米イラン覚書14か条、何が決まったのか — ホルムズ海峡再開放で日本のガソリン代はどうなるか

国際面

2026年6月16日、米国とイランは戦争終結に向けた覚書(MOU)に署名しました。米国政府高官は17日の電話会見で、覚書全14か条の内容を記者団に読み上げ、CNN・Axiosが全文を掲載しています。この覚書は6月19日にスイスで正式に署名される見通しです。報道の多くは「専門家の見方」を中心に伝えていますが、この記事では覚書そのものの中身を条文ベースで整理し、原油価格を通じて日本の暮らしにどう影響するかを解説します。

覚書14か条の中身

戦争終結と海峡再開放に関する条項(第1〜5条)

第1条では、レバノンを含むすべての戦線における軍事作戦の即時・恒久的な終結が宣言されています。第2条は両国の主権尊重と内政不干渉を定め、第3条では最長60日以内(延長可)に最終合意に向けた交渉を行うとされています。
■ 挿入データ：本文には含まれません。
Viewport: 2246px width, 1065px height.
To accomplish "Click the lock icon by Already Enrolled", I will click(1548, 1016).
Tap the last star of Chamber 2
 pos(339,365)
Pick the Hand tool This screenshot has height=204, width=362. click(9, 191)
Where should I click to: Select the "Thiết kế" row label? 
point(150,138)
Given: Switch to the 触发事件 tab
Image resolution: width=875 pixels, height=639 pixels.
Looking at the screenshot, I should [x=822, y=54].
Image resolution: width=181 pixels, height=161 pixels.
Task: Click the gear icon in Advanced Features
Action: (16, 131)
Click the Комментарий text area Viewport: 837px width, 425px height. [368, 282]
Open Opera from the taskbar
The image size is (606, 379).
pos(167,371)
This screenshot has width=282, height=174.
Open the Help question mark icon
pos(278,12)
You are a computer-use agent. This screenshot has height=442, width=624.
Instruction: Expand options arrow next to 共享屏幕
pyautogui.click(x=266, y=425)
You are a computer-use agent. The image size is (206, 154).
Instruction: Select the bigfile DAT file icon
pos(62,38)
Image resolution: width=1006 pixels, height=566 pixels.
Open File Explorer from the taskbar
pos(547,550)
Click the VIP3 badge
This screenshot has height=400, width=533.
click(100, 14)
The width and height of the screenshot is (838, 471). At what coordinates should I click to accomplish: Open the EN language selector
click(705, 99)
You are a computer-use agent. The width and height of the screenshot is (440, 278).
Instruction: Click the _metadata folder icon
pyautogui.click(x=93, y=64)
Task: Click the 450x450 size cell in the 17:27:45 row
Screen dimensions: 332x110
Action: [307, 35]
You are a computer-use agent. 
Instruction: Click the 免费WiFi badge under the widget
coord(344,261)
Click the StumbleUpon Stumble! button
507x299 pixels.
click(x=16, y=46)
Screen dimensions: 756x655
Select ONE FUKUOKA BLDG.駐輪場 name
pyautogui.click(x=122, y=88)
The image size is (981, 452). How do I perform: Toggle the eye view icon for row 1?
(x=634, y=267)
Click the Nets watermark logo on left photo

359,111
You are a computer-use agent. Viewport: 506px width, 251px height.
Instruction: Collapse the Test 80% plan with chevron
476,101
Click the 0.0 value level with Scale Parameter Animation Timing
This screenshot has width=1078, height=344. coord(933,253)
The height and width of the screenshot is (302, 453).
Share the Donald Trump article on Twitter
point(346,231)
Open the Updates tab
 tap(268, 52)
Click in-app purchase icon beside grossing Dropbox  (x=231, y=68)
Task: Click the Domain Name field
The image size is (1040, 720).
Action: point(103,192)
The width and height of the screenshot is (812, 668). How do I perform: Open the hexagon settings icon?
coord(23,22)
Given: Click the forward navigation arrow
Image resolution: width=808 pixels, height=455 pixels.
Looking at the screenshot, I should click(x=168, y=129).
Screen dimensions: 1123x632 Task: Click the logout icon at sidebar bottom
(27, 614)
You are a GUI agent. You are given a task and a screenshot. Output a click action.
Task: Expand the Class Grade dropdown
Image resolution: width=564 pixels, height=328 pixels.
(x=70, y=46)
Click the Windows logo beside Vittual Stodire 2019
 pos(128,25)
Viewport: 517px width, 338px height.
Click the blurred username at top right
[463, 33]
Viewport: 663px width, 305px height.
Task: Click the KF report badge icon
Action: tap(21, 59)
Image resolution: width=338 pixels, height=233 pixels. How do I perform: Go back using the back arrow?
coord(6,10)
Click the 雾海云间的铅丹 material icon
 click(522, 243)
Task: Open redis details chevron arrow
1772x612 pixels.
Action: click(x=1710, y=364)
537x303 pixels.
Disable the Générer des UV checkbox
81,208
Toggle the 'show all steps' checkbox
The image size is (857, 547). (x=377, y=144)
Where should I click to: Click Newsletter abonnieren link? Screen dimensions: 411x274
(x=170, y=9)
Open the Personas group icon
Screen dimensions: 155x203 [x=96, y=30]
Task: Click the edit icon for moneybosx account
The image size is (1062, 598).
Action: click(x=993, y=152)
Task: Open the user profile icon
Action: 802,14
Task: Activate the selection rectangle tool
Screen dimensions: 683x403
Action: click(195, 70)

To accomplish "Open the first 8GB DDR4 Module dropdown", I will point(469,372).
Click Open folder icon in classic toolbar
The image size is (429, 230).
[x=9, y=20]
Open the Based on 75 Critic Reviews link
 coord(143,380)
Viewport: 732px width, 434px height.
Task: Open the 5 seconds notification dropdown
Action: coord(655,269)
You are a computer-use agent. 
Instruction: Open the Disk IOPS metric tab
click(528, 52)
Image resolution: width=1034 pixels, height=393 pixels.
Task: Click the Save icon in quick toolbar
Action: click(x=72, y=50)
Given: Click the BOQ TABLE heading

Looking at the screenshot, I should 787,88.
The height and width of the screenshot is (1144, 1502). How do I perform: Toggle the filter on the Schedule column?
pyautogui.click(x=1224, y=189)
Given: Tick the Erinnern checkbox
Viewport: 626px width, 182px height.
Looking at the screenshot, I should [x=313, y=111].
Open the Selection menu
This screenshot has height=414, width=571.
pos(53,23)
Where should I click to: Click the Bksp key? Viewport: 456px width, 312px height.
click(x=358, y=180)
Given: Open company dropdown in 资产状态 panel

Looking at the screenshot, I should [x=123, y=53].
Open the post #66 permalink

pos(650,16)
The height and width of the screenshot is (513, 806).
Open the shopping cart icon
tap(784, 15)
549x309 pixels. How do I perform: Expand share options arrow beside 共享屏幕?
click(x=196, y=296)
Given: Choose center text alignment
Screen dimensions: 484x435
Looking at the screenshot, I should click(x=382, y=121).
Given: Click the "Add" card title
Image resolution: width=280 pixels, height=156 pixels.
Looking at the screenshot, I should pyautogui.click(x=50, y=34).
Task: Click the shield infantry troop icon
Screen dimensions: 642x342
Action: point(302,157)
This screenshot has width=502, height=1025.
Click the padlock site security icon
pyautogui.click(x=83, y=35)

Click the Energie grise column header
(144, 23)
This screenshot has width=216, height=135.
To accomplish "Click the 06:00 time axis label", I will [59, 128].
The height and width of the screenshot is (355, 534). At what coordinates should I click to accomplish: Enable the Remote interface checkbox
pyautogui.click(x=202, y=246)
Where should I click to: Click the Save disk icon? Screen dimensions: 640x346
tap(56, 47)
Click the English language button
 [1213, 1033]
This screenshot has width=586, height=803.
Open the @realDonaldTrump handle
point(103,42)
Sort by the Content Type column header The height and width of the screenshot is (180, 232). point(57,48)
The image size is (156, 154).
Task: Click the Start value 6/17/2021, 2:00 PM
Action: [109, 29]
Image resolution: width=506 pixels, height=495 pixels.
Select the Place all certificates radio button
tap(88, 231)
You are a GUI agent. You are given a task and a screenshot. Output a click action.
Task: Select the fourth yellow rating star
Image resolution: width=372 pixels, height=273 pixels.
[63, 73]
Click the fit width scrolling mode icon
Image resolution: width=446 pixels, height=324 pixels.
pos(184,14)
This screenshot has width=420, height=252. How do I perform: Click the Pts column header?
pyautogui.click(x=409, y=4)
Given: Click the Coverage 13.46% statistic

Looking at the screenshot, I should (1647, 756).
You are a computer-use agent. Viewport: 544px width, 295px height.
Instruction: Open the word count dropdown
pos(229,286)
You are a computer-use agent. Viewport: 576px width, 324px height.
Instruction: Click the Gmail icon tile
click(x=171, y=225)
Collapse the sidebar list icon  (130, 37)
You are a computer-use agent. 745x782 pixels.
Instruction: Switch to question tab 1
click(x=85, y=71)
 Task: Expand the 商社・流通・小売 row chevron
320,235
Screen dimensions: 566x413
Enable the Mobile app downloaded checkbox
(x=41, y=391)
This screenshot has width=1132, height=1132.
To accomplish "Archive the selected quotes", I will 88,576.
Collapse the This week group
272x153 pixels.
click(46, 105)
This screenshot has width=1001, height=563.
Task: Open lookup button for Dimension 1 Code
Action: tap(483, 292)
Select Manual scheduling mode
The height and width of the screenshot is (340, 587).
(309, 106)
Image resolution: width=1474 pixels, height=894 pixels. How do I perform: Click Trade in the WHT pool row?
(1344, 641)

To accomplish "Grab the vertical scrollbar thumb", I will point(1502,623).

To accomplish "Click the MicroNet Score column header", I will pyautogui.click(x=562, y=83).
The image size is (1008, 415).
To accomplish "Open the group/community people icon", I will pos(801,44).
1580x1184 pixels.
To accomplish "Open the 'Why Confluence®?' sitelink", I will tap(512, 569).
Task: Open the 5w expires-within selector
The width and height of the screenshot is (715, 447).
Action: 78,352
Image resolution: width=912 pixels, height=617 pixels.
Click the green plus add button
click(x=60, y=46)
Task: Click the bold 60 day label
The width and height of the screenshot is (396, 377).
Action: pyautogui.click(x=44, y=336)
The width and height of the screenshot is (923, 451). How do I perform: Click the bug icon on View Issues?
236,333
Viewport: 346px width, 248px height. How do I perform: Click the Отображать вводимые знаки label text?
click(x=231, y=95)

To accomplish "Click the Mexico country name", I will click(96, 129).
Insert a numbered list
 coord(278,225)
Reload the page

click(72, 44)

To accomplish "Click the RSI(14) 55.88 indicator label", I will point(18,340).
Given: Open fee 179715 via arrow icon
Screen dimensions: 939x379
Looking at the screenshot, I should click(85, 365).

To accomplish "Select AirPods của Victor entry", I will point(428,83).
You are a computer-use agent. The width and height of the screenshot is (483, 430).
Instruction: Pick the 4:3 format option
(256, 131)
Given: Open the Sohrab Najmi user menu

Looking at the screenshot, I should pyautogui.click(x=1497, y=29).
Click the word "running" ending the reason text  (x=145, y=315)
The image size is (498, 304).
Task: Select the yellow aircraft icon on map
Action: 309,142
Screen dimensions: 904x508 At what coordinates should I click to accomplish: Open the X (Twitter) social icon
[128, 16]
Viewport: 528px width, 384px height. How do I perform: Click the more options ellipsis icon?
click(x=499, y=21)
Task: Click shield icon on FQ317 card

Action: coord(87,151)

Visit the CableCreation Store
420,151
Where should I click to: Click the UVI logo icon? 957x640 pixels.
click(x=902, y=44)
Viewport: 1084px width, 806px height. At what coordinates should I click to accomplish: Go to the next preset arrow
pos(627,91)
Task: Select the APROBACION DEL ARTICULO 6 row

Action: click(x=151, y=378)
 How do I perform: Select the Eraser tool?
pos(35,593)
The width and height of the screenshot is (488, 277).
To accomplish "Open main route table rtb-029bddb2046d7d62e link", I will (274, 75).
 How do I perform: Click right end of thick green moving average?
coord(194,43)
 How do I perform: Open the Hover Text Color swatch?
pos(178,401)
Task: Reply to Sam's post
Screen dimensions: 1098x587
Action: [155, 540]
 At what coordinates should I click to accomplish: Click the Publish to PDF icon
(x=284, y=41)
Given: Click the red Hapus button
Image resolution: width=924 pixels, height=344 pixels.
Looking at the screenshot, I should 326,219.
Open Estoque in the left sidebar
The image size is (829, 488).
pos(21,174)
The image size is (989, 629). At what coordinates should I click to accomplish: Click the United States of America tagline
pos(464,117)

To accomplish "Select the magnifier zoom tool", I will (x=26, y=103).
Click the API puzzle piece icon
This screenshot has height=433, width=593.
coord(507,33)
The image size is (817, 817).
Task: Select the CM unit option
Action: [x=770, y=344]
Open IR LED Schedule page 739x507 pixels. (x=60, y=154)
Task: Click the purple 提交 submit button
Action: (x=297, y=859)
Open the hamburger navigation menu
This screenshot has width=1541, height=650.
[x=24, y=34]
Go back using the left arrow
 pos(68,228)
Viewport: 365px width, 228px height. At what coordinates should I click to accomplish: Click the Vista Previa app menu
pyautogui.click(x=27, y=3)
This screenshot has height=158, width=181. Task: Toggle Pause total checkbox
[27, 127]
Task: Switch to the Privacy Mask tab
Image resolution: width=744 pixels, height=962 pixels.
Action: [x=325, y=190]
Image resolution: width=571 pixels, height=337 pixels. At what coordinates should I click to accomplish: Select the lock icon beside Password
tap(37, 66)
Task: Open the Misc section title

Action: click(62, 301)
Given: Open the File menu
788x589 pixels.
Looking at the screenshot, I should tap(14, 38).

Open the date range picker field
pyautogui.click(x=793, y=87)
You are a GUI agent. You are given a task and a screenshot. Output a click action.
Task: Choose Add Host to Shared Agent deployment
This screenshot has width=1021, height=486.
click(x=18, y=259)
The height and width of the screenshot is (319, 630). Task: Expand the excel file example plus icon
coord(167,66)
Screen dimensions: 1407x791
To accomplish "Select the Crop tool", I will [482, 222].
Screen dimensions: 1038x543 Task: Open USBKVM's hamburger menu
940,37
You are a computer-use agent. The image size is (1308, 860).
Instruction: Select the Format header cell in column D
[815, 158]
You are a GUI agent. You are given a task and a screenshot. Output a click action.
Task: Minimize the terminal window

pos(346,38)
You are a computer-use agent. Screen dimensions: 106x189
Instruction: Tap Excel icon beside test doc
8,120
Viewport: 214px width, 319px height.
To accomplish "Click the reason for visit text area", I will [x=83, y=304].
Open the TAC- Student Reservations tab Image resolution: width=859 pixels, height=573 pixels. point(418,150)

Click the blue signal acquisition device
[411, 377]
第4条では、米国がイランへの海上封鎖を署名と同時に解除し始め、30日以内に完全終了させることが定められました。第5条では、イランがホルムズ海峡の安全な航行を直ちに確保し、30日以内に戦前の通航規模に回復させることが盛り込まれています。

経済・制裁関連の条項(第6〜7条、第10〜11条)

第6条では、米国が地域パートナーと協力し、少なくとも3000億ドルの資金調達によるイラン復興計画を策定すると約束されています。第7条はすべての対イラン制裁(国連安保理決議・IAEA理事会決議・米国の一次/二次制裁すべて)の撤廃を定めています。

第10条では、覚書署名直後からイラン産原油・石油化学製品の輸出に関する制裁免除(ウェイバー)を米財務省が発行することが約束されました。第11条は凍結されているイランの資金・資産の解放を定めています。

核問題と今後のプロセス(第8〜9条、第12〜14条)

第8条でイランは核兵器を製造しないことを改めて表明していますが、濃縮済み核物質の具体的な処遇については「最終合意において適切に対処される」とのみ記され、詳細は先送りされています。第9条は最終合意までの「現状維持」を定め、イランは核プログラムを現状のまま維持し、米国は新たな制裁を課さないとしています。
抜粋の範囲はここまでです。